Heute geht es der KiBa-Geschäftsführerin nicht ums Geld, sondern um die Leidenschaft der Menschen, die hier arbeiten. „Das Durchhaltevermögen aller Beteiligten ist fantastisch“, sagt sie. Keiner lasse sich von Rückschlägen unterkriegen. „Ich bin begeistert davon, wie sehr sich alle mit dem einen Ziel identifizieren: diese wunderschöne und einmalige Dorfkirche für die Nachwelt zu erhalten.“
Ein treuer und seit Jahrzehnten erprobter Begleiter vieler Kirchenrenovierungen der Stiftung ist Bauingenieur Sixtus Hermanns. 1959 kam er in Bleicherode zur Welt. Die Mutter war Gastwirtin, der Vater Bankkaufmann; eine wohl ganz gute Kombination für jemanden, der später einmal Baustellenteams, sowohl menschlich wie kaufmännisch, zusammenhalten wird. Der junge Sixtus ist Katholik und wird gefirmt, der erwachsene Sixtus Hermanns denkt, fühlt und arbeitet überkonfessionell. Schon vor der Wende interessierten ihn Kirchenbauten, seither macht er kaum noch etwas anderes, als Kirchen zu restaurieren.

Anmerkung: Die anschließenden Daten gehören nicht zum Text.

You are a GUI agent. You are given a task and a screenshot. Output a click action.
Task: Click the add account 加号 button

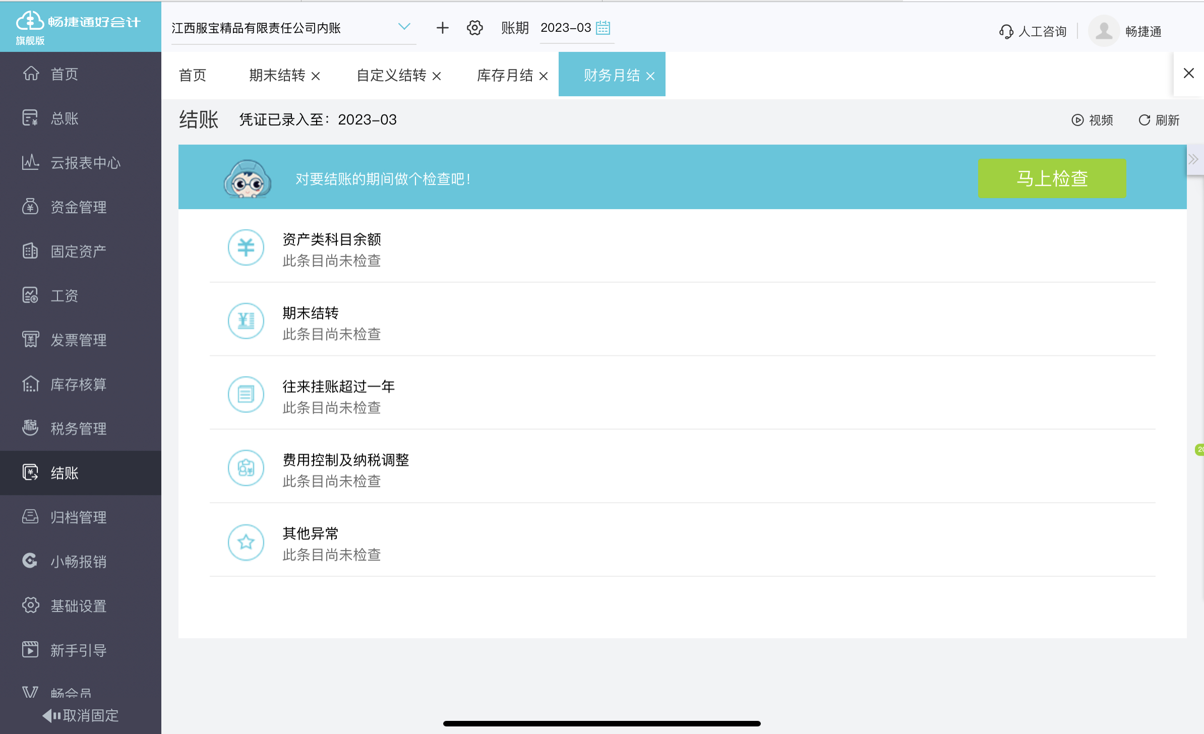click(442, 28)
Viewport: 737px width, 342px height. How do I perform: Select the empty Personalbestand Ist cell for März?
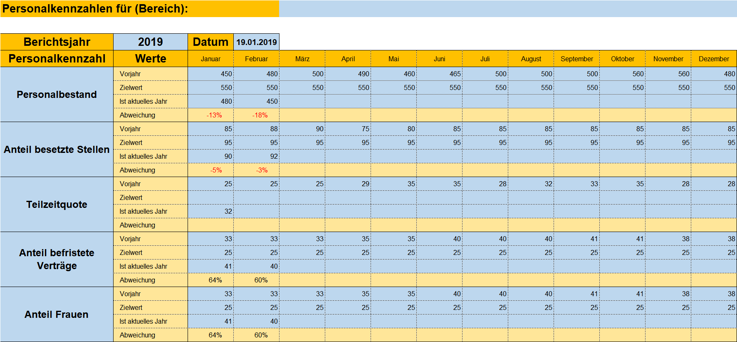(302, 101)
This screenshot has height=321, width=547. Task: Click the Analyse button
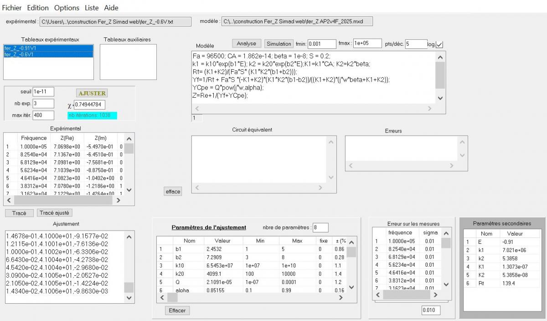[247, 43]
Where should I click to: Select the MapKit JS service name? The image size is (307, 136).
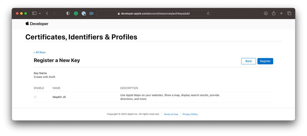[59, 97]
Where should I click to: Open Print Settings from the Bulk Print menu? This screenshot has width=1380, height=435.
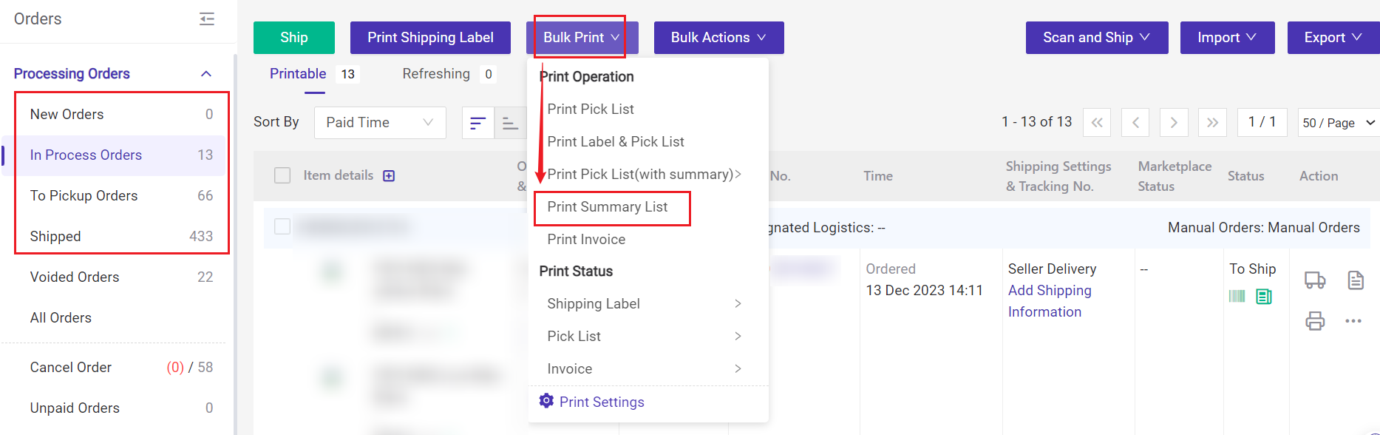pos(602,402)
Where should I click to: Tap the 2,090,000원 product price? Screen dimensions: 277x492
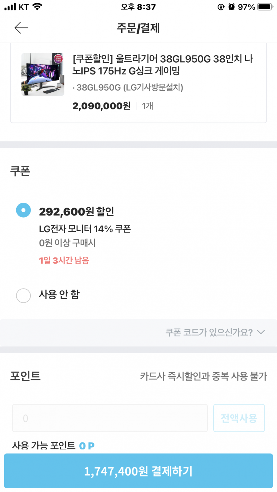[x=101, y=106]
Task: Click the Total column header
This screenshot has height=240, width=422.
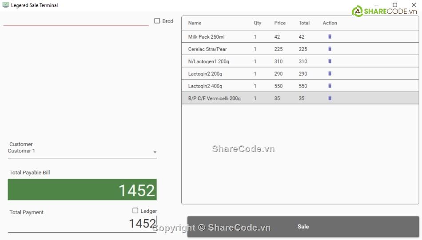Action: point(304,23)
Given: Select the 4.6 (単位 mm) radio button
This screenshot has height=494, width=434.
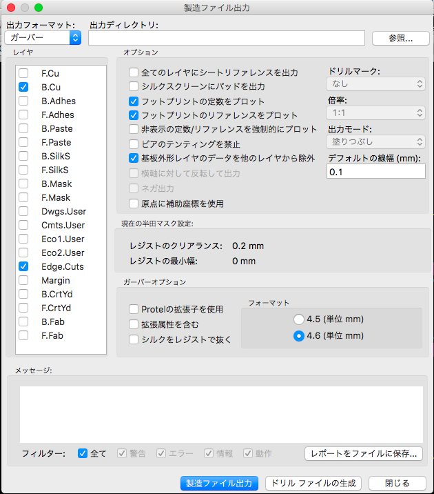Looking at the screenshot, I should (299, 336).
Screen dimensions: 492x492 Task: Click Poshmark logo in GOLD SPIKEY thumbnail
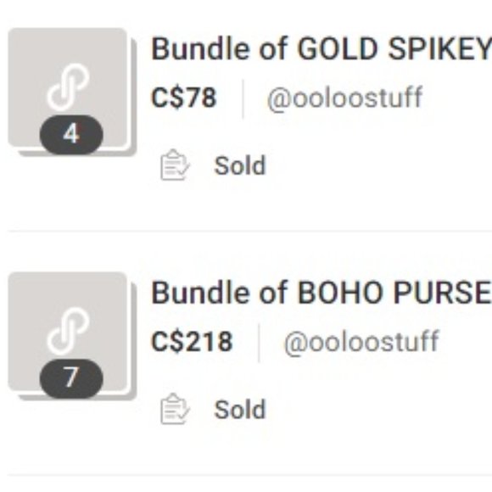68,87
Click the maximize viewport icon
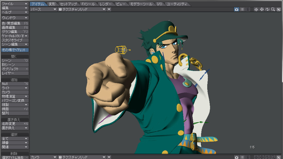Viewport: 283px width, 159px height. (x=278, y=9)
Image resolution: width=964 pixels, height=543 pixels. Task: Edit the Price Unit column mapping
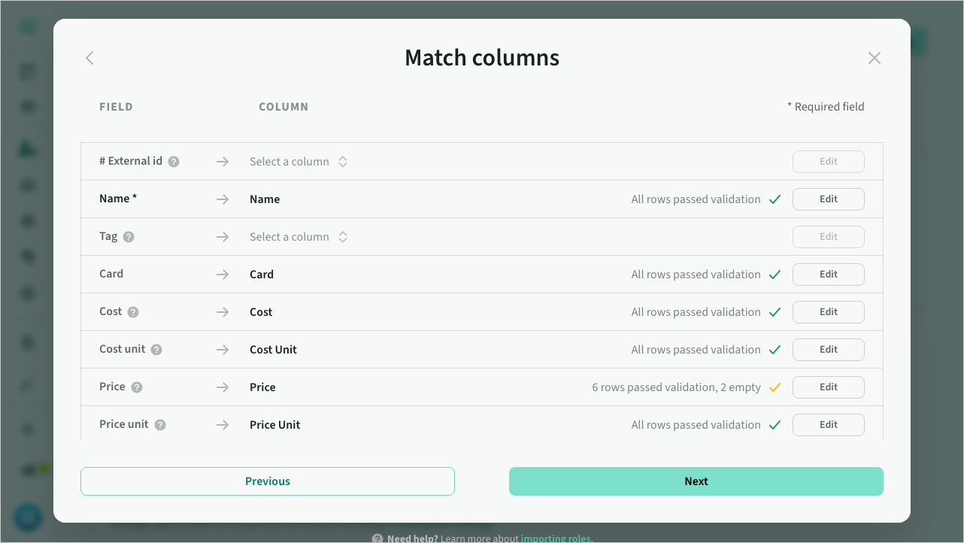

Das ganze Dorf kämpft für den Erhalt seiner Kirche
Diese Arbeit ist eine Generationenaufgabe, meint Hermanns: „Wer sind wir, dass wir heute darüber entscheiden, ob ein Bau in 100 oder vielleicht 200 Jahren nicht mehr nötig ist?“ Gerade in einem Ort wie Bilzingsleben mit seinen knapp 700 Einwohnern spüre man, was für eine identitätsstiftende Kraft Kirchbauten entwickeln können. Das ganze Dorf habe für den Erhalt seiner Kirche gekämpft, ob nun in der Fernsehshow oder seit Jahrzehnten immer wieder bei Arbeitseinsätzen.
Tatsächlich reichen wenige Minuten des Gesprächs an der von Gemeindemitgliedern reich gedeckten Kaffeetafel im zugänglichen vorderen Teil der Kirche, um zu verstehen: Alle, die hier versammelt sind, vom Pfarrer bis zum Bürgermeister, vom Konditor, von dem der köstliche Kuchen stammt, bis zur Gemeinderätin, sie alle setzen sich mit gemeinsamer Kraft und zusammen mit den anderen Dorfbewohnern hochmotiviert für ihre Kirche ein.
Dachdeckermeister Lars Tukai repräsentiert ein weiteres wichtiges Gewerk bei Kirchensanierungen. Er hat heute die feierliche Aufgabe, die mit Blattgold geschmückte Spitze auf dem renovierten Chorfirst aufzusetzen.
Kurz bevor er über die schmale Turmstiege ganz nach oben klettert, haben die Zuschauer eine geniale Idee: zu dokumentieren, dass man mitten in der Corona-Zeit ist. Flugs wird auf einem Notizblatt ein kleiner Text verfasst, werden ein Corona-Selbsttest und eine Maske herbeigeholt, und schon hat der Dachdecker die historischen Beweisstücke in dem kleinen Hohlraum der goldenen Turmspitze verstaut. Vorsichtig setzt Lars Tukai die Chorspitzenkrönung auf. Das Gold blitzt und strahlt in der Sonne: ein kurzer Moment für alle Anwesenden in Bilzingsleben, ein hoffentlich weitere Jahrhunderte andauernder Anblick für alle unsere Nachkommen.